Jika hanya sekadar untuk akses media sosial maupun multitasking, tablet ini masih mampu. Mencari hiburan dengan bermain gim sekelas Mobil Legends maupun Genshin Impact pun masih sanggup.
Bagi para pelajar jurusan desain maupun pemula profesional yang membutuhkan tablet untuk mengerjakan tugas atau pekerjaan, Xiaomi Pad 7 bisa diandalkan. Ingin edit foto, menggambar animasi, maupun edit video tidak ada masalah.
Selain karena chipsetnya yang sudah mumpuni di kelas harganya, Xiaomi juga membawakan ruang penyimpanan yang sudah cukup besara. RAM yang dipasang mencapai 8GB dengan memori internal 256GB.
Performanya juga semakin menarik berkat penggunaan antarmuka HyperOS 2 berbasis Android 15. Kehadirannya membawa berbagai teknologi baru dari Xiaomi yang menjadikan penggunaan perangkat jadi lebih memuaskan.
Termasuk juga dengan menghadirkan fitur kecerdasan buatan Xiaomi HyperAI untuk membantu mempermudah beragam aktivitas.

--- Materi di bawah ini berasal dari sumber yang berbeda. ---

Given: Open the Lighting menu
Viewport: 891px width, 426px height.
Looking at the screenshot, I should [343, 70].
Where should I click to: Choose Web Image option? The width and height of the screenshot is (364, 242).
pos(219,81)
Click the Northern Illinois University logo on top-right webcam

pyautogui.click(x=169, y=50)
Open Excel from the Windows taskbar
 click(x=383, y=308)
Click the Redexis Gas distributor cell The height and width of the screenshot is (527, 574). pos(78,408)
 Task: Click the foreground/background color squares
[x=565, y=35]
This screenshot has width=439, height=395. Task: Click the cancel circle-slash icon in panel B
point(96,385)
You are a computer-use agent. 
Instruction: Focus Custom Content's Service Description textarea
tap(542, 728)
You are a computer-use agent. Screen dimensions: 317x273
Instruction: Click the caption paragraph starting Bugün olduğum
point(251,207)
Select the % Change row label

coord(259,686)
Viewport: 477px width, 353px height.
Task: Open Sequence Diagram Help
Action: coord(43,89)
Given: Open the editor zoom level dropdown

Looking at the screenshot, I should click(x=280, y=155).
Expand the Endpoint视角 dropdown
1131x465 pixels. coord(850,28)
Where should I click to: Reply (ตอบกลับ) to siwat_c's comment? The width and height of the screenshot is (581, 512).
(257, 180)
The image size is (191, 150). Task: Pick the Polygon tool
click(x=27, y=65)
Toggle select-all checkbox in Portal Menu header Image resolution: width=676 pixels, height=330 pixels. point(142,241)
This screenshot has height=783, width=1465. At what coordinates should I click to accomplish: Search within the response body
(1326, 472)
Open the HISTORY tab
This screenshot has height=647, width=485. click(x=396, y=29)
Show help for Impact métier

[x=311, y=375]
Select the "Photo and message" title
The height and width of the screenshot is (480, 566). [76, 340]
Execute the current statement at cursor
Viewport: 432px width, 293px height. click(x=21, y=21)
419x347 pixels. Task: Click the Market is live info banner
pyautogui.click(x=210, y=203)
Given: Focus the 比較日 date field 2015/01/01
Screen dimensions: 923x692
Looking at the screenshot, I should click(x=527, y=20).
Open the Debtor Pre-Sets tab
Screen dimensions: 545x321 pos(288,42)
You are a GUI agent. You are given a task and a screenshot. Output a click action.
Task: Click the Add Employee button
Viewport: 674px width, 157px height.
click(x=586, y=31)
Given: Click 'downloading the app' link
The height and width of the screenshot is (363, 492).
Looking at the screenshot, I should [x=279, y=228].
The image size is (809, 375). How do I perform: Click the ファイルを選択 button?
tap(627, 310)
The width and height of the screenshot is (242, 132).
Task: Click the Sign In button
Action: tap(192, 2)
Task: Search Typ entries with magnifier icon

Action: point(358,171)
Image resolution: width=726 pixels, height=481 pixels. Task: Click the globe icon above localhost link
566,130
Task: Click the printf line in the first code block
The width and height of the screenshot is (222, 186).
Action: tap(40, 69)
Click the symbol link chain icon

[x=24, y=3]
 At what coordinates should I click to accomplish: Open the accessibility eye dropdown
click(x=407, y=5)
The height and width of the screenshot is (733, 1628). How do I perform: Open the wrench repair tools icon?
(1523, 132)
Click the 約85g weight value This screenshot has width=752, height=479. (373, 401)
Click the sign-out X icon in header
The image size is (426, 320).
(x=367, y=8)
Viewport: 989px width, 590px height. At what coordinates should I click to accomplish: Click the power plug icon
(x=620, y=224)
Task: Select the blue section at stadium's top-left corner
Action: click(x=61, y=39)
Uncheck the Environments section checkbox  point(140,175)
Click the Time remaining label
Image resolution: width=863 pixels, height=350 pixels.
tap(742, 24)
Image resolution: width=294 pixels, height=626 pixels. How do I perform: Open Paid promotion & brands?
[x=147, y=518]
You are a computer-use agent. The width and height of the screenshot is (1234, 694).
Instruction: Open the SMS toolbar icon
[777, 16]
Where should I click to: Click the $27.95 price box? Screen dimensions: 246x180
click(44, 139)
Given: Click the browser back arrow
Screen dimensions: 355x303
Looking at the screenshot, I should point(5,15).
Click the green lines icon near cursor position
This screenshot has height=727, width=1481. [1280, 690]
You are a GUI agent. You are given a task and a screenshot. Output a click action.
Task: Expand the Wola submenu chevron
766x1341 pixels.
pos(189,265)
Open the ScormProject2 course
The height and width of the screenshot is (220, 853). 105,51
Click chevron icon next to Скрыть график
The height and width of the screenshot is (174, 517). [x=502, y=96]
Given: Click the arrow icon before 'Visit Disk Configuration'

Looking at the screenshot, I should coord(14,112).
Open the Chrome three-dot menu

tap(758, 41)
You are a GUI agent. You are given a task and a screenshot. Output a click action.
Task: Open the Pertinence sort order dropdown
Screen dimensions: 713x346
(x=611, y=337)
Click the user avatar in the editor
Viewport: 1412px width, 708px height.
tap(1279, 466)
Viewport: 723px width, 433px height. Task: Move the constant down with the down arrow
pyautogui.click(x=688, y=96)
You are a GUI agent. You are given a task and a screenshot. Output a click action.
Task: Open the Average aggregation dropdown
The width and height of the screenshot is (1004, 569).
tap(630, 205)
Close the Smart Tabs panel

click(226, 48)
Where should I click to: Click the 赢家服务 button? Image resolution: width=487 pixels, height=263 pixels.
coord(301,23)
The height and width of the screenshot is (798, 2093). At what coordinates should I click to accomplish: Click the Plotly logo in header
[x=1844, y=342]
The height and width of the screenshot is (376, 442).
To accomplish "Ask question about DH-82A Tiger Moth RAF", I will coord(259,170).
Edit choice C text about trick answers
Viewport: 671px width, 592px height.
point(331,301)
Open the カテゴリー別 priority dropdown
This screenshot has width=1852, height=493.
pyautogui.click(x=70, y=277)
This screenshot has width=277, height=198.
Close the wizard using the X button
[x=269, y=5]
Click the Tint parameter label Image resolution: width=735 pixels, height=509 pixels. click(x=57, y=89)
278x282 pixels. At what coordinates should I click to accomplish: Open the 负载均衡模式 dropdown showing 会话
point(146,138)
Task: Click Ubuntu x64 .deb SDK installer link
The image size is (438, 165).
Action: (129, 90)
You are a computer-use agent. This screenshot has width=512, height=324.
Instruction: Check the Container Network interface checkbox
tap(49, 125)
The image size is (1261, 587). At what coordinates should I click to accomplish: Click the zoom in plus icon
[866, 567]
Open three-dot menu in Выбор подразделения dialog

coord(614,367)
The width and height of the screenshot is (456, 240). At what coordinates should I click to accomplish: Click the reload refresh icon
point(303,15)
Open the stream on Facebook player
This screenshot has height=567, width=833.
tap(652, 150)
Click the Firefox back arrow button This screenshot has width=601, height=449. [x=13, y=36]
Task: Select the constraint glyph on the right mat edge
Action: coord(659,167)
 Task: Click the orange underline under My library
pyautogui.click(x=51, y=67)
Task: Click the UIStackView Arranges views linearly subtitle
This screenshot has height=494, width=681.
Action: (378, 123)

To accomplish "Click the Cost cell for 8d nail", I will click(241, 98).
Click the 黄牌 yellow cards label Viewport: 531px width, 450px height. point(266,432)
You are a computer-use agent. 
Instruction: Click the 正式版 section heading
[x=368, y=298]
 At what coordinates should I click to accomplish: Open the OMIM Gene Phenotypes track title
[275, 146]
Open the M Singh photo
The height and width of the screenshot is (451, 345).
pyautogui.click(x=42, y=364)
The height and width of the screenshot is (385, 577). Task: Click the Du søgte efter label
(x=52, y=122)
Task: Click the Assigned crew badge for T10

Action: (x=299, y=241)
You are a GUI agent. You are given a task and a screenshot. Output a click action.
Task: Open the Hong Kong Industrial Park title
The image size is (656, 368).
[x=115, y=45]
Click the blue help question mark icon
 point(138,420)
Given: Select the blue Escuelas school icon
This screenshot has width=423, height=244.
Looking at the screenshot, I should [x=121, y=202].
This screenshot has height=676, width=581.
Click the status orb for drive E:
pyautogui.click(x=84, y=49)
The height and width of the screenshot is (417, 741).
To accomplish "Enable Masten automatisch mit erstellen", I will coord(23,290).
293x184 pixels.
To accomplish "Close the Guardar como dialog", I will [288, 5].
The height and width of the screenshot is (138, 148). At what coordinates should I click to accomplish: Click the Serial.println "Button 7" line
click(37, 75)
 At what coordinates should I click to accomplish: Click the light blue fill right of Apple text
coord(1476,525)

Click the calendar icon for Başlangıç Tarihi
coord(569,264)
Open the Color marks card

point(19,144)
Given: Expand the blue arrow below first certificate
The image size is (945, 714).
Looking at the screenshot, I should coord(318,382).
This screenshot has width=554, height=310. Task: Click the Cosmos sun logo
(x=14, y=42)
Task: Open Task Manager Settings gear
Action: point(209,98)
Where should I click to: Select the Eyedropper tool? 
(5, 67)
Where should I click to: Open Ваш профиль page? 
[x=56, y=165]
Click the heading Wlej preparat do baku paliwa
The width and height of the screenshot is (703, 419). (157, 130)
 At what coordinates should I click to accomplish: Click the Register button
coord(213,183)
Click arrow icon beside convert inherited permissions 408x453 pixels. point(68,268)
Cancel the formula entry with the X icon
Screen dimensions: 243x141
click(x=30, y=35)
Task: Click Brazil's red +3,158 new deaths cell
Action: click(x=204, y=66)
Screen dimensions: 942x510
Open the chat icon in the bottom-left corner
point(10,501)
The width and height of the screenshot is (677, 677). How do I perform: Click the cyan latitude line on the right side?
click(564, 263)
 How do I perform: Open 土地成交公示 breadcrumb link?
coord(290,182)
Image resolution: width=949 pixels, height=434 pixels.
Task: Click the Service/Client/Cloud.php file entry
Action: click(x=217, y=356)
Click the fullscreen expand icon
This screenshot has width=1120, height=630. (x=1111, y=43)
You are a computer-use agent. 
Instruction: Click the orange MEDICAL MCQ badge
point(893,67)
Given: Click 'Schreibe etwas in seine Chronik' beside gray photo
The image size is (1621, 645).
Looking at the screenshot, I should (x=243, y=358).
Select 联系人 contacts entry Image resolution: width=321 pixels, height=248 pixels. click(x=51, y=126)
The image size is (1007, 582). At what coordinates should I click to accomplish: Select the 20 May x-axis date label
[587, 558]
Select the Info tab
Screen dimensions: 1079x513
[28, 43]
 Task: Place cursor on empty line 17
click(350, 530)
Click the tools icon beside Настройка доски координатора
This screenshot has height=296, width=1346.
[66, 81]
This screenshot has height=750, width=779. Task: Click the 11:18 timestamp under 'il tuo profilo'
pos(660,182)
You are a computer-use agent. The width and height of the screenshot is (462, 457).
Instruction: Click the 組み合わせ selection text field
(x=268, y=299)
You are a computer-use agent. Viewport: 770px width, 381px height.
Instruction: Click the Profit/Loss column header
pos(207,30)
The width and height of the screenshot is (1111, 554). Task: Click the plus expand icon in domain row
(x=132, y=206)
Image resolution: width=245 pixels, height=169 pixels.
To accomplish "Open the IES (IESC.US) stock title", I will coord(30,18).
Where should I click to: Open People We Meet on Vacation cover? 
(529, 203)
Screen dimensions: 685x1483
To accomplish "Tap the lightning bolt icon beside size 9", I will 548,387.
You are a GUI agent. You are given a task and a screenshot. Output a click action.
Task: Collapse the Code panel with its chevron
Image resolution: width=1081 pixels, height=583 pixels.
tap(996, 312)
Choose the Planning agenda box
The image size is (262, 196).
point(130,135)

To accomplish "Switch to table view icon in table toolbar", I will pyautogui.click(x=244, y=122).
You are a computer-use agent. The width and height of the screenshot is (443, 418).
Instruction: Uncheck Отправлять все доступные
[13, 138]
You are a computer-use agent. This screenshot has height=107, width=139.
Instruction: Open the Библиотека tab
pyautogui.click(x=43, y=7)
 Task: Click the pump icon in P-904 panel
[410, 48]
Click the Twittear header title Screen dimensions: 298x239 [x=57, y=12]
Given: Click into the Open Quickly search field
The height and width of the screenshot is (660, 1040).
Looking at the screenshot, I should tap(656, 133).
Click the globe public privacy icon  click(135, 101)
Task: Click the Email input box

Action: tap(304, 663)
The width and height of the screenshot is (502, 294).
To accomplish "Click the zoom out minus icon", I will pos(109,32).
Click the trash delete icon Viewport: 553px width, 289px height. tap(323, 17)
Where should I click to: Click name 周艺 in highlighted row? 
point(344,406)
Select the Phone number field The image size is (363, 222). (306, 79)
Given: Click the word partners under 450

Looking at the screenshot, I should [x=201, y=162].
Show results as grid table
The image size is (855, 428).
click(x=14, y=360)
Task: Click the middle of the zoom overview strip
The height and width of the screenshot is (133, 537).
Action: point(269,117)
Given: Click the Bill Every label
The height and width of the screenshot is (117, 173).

Beberapa fitur AI yang bisa dimanfaatkan seperti Seni AI, Pengenalan Suara AI, serta Penulisan AI.
Beberapa fitur khas Xiaomi seperti IR Blaster juga masih bisa ditemukan di seri ini. Hanya saja, jika ingin terhubung internet pengguna harus selalu memiliki jaringan Wi-Fi di sekitarnya. Sebab, Xiaomi Pad 7 tidak memiliki versi yang bisa menangkap jaringan seluler.
Selain soal performa, hal mendasar yang membedakan Xiaomi Pad 7 dengan versi Pro adalah sektor kamera. Meskipun sama-sama membawa satu kamera belakang, namun spesifikasi di seri ini lebih rendah, yakni hanya dibekali kamera 13MP saja.
Hal ini tentu membuat hasil jepretan kamera utamanya belum sebagus versi Pro. Meski begitu, jika hanya untuk mengabadikan momen-momen penting, seri ini sudah cukup bisa diandalkan.
Menariknya, untuk urusan video perangkat bisa mendapatkan hasil rekaman hingga resolusi 4K 30fps. Gawai juga dilengkapi dengan fitur dual video yang memungkinkan perekaman dengan kamera depan dan belakang.
Sementara untuk sisi depan, hanya ada kamera 8MP yang dibekalkan. Untuk urusan swafoto maupun panggilan video, masih tergolong baik. Sedangkan untuk perekaman video, resolusi yang dihasilkan hanya 1080P 30fps.
Meskipun tanpa tambahan nama pro di belakangnya, namun kapasitas baterai yang dibawa oleh perangkat ini ternyata tidak berbeda. Xiaomi masih memasangkan baterai berkapasitas 8.850 mAh pada Xiaomi Pad 7.
Tentu saja ukuran baterai yang bongsor membuat daya tahan perangkat bisa bertahan lebih lama. Pengguna bisa mendengarkan musik hingga 258 jam dan menonton video sampai 20,4 jam.
Saat kehabisan daya, baterai Xiaomi Pad 7 juga bisa kembali terisi dengan cepat. Sebab, sudah ada pengisi daya cepat 45W yang dapat mengisi kembali baterai sebanyak 40 persen dalam waktu 30 menit.
Bagi para pemilik dompet tipis yang ingin punya tablet mumpuni, Xiaomi Pad 7 bisa jadi pilihan yang pas. Meski kemampuannya belum sehebat versi Pro, tetapi performa yang ditawarkan sudah melebihi harganya. Sebab, hanya dengan uang Rp5,499 juta saja pengguna sudah bisa memboyong pulang perangkat ini lengkap dengan kabel dan adaptor pengisi daya.
Meskipun tanpa tambahan nama Pro di belakangnya, Xiaomi Pad 7 masih menjadi pilihan tablet menarik di kelas Rp5 jutaan. Pasalnya, perangkat sudah membawa bodi premium dengan spesifikasi yang cukup mumpuni.
Performanya sudah bisa diandalkan untuk aktivitas dengan grafis cukup berat seperti bermain Genshin Impact. Baterainya pun sudah cukup besar dan tergolong awet. Rasanya, para pekerja gaji UMR yang membutuhkan tablet untuk mendukung pekerjaan atau mencari uang tambahan bisa menjadikan perangkat ini pilihan.